I GRISSINI TORINESI

Le origini dei grissini

Nell’anno 1679 Vittorio Amedeo II di Savoia, futuro re di Sardegna, è di salute cagionevole, piuttosto debole di stomaco.

Mangia poco, svogliatamente e digerisce con difficoltà, soprattutto la mollica bianca e densa del pane che si prepara a Torino.

Il suo medico personale cerca di risolvere il problema da un altro punto di vista e chiede ad Antonio Brunero, un fornaio di Lanzo Torinese, di pensare a qualcosa di diverso dal pane.

Brunero lavora un impasto di acqua, farina, lievito e sale e lo tira fino a renderlo molto sottile.

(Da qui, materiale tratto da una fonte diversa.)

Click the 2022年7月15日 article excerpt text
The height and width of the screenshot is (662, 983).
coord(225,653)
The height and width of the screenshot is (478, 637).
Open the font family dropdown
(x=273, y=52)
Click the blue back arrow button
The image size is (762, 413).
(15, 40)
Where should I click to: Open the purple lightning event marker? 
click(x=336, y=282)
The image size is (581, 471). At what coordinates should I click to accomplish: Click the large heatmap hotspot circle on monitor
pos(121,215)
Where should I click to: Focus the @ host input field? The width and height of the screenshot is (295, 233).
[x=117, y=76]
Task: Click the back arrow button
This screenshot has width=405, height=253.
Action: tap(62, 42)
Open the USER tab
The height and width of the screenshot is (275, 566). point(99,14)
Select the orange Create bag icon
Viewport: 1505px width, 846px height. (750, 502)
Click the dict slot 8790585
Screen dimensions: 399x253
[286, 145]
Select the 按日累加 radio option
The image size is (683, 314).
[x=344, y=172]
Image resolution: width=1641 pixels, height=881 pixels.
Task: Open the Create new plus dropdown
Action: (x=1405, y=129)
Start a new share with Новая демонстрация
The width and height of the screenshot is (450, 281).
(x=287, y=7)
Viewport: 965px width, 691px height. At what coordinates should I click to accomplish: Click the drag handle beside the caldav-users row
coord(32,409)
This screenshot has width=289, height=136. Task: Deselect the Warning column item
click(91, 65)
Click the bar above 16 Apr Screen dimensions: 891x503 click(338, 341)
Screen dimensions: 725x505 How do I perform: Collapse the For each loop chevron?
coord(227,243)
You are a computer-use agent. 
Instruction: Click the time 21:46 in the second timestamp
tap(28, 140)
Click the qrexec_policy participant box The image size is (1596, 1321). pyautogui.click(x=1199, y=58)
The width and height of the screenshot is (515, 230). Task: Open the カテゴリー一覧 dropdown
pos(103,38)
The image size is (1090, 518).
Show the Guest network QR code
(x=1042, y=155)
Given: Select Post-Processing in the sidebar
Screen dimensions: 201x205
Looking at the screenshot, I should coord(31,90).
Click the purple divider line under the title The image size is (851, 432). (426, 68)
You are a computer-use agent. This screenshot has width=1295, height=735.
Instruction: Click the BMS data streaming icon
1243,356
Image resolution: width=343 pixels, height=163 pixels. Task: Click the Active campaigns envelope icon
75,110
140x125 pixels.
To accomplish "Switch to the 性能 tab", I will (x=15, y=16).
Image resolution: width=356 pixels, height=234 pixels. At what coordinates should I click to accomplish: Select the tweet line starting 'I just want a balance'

Ottiene quindi un pane del tutto privo di mollica, adatto anche allo stomaco delicato del principino, che deve il suo nome alla ghersa o grissia, il filone a base di farina di segale, orzo e frumento che si faceva in Piemonte dal Trecento.

Alcuni, però, sostengono che i fornai avessero iniziato ad assottigliare le pagnotte già da qualche secolo, in modo da aumentare i ricavi sul pane, che all’epoca si pagava al pezzo invece che al peso.

La storia dell’arte sembra confermare questa tesi: nel battistero del duomo di Chieri, in provincia di Torino, c’è un affresco del XV secolo che raffigura un personaggio intento a mangiare quello che pare proprio un grissino.

Ricetta:

Ingredienti

  • 560 g Farina (meglio se di tipo 0)
  • 320 ml Acqua
  • 60 g Olio extravergine d’oliva
  • 20 g Lievito di birra fresco (o 7 di quello secco)
  • 4 g Malto (oppure un cucchiaino di miele)
  • 12 g Sale

in più…

  • q.b. Olio extravergine d’oliva (per spennellare)
  • q.b. Farina di mais fioretto (o semola di grano duro per la spianatoia)

Strumenti

  • Leccarda
  • Mattarello
  • Forno

Preparazione

  1. Per prima cosa, sciogliere il lievito nell’acqua, aggiungere l’olio, il malto (o il miele o lo zucchero), metà della farina ed iniziare ad impastare.
  2. Una volta ottenuto un impasto molle ma uniforme, unire il sale e poco per volta, la farina rimanente.
  3. Far lievitare per una mezz’oretta, all’interno di un recipiente coperto con un canovaccio.
  4. Trascorso il tempo della prima lievitazione, dividere in tante striscioline la massa e arrotolare dando la forma di grissini, e procedere con la seconda lievitazione.
  5. Infornare a 180° per 20-25 minuti.